JAKARTA – Pemerintah memastikan keberlanjutan Program Paket Ekonomi pada 2026 sebagai bagian dari strategi menjaga momentum pertumbuhan ekonomi, daya beli masyarakat, serta memperluas penciptaan lapangan kerja.

Juru Bicara Kementerian Koordinator Bidang Perekonomian Haryo Limanseto mengatakan, sejumlah program utama akan dilanjutkan dan diperluas pada 2026.

Program tersebut mencakup magang nasional, penyesuaian jangka waktu pemanfaatan serta penerima manfaat insentif Pajak Penghasilan (PPh) Final 0,5 persen bagi wajib pajak UMKM hingga 2029, perpanjangan PPh Pasal 21 Ditanggung Pemerintah (DTP) bagi pekerja di sektor pariwisata dan industri padat karya, perpanjangan Pajak Pertambahan Nilai (PPN) DTP sektor perumahan, serta perpanjangan dan perluasan program diskon iuran Jaminan Kecelakaan Kerja (JKK) dan Jaminan Kematian (JKM) bagi seluruh peserta Bukan Penerima Upah (BPU).

“Pemerintah saat ini juga terus mematangkan persiapan program Paket Ekonomi yang akan dilanjutkan pada tahun 2026,” kata Haryo dalam keterangannya di Jakarta, Selasa (13/1).

Sebelumnya, pemerintah telah merumuskan Paket Ekonomi 2025 dan Penyerapan Tenaga Kerja yang terdiri dari delapan program akselerasi pada 2025, empat program yang berlanjut ke 2026, serta lima program andalan untuk penyerapan tenaga kerja.

Paket kebijakan tersebut dirancang secara terintegrasi guna menjaga stabilitas ekonomi, melindungi daya beli masyarakat, dan memperkuat ketahanan sektor ketenagakerjaan nasional.

Haryo menjelaskan, sepanjang 2025 implementasi Paket Ekonomi mencatatkan capaian signifikan.

Dalam percepatan penciptaan lapangan kerja, Program Magang Nasional bagi lulusan perguruan tinggi telah direalisasikan kepada 102.696 peserta dari total pelamar mencapai 724.880 orang pada batch pertama hingga ketiga.
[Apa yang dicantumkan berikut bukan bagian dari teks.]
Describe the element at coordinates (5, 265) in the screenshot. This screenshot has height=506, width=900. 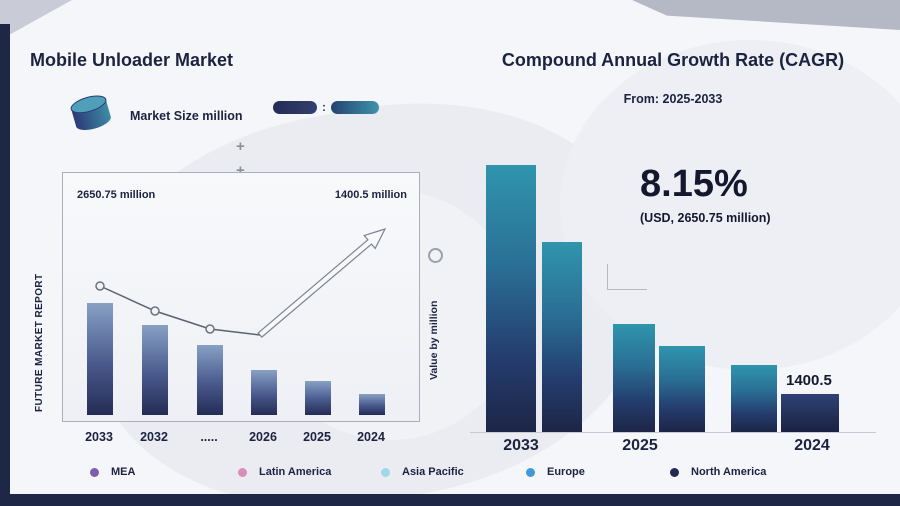
I see `left-border-strip` at that location.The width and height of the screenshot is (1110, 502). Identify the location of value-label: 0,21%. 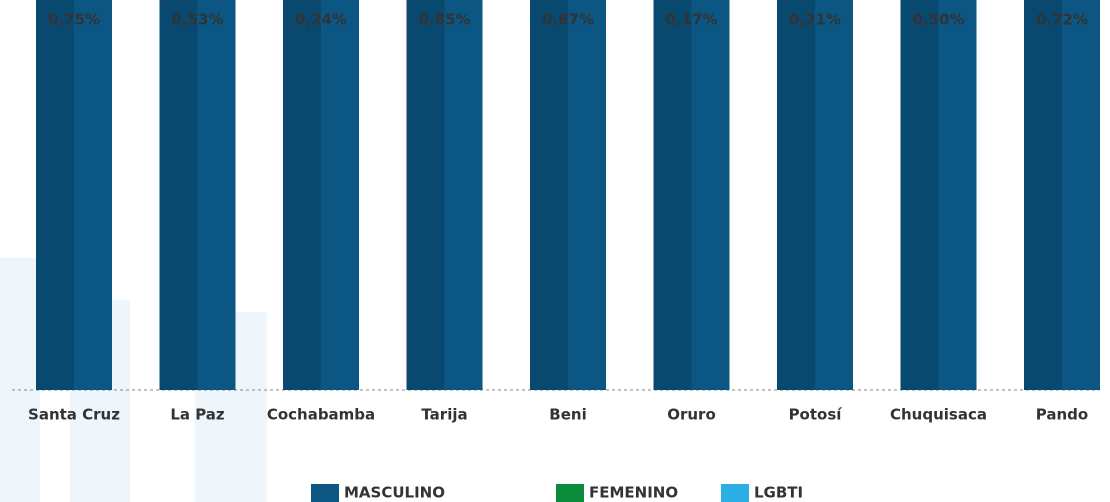
(815, 20).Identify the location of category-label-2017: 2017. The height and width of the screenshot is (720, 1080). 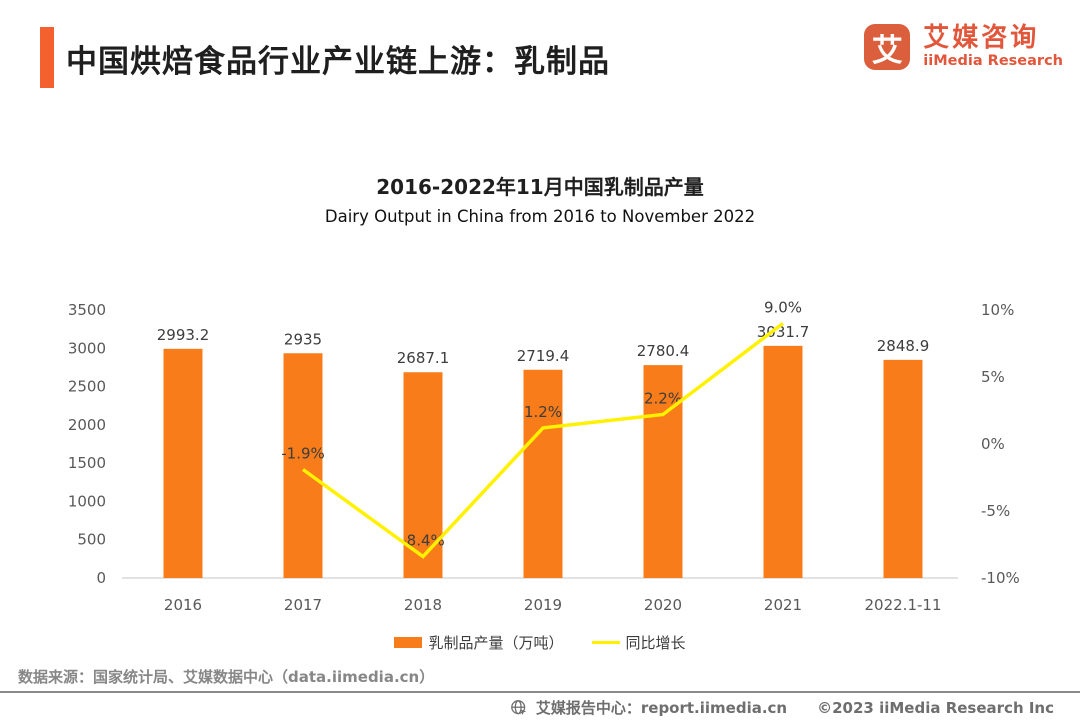
(303, 605).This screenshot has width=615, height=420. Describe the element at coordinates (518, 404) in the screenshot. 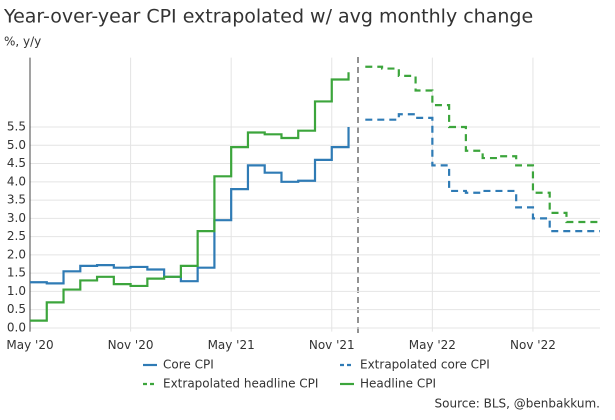

I see `source: Source: BLS, @benbakkum.` at that location.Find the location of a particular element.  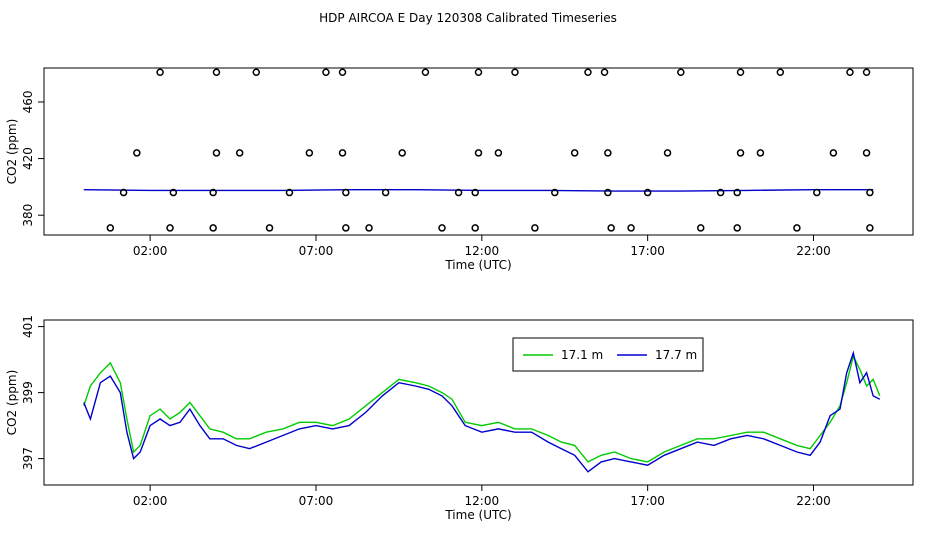

y-tick-label: 460 is located at coordinates (28, 102).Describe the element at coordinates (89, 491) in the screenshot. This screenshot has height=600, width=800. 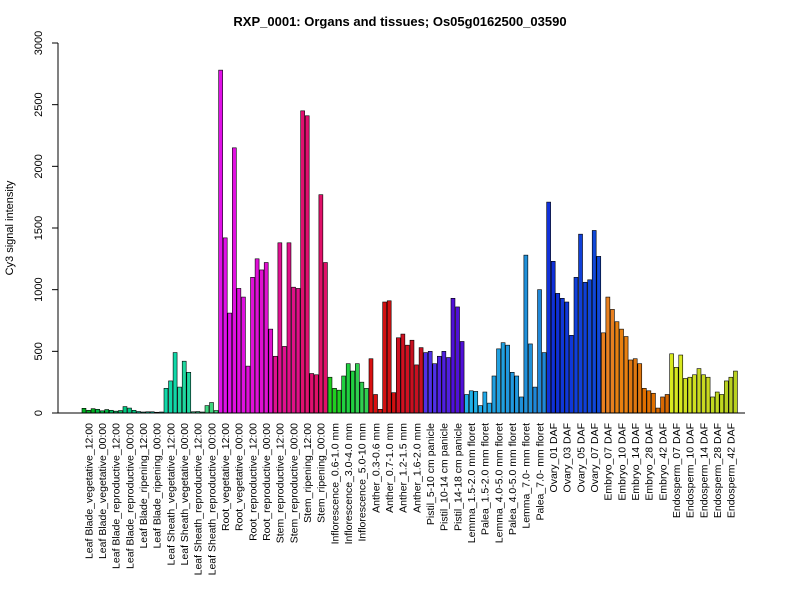
I see `x-tick-label: Leaf Blade_vegetative_12:00` at that location.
Jumlah ini melampaui target awal yang menyasar 100.000 peserta.

“Di sisi perlindungan daya beli pekerja, Pemerintah telah mengimplementasikan kebijakan Pajak Penghasilan (PPh) Pasal 21 Ditanggung Pemerintah (DTP) bagi pekerja di sektor pariwisata dengan gaji hingga Rp10 Juta. Kebijakan tersebut telah ditetapkan melalui Peraturan Menteri Keuangan (PMK) Nomor 72 Tahun 2025 dan telah resmi diimplementasikan,” jelas Haryo.

Selain itu, Pemerintah juga telah menyalurkan bantuan pangan beras kepada 18,3 juta Keluarga Penerima Manfaat (KPM) untuk periode Oktober hingga November 2025, dengan alokasi bantuan sebesar 10 kg per KPM.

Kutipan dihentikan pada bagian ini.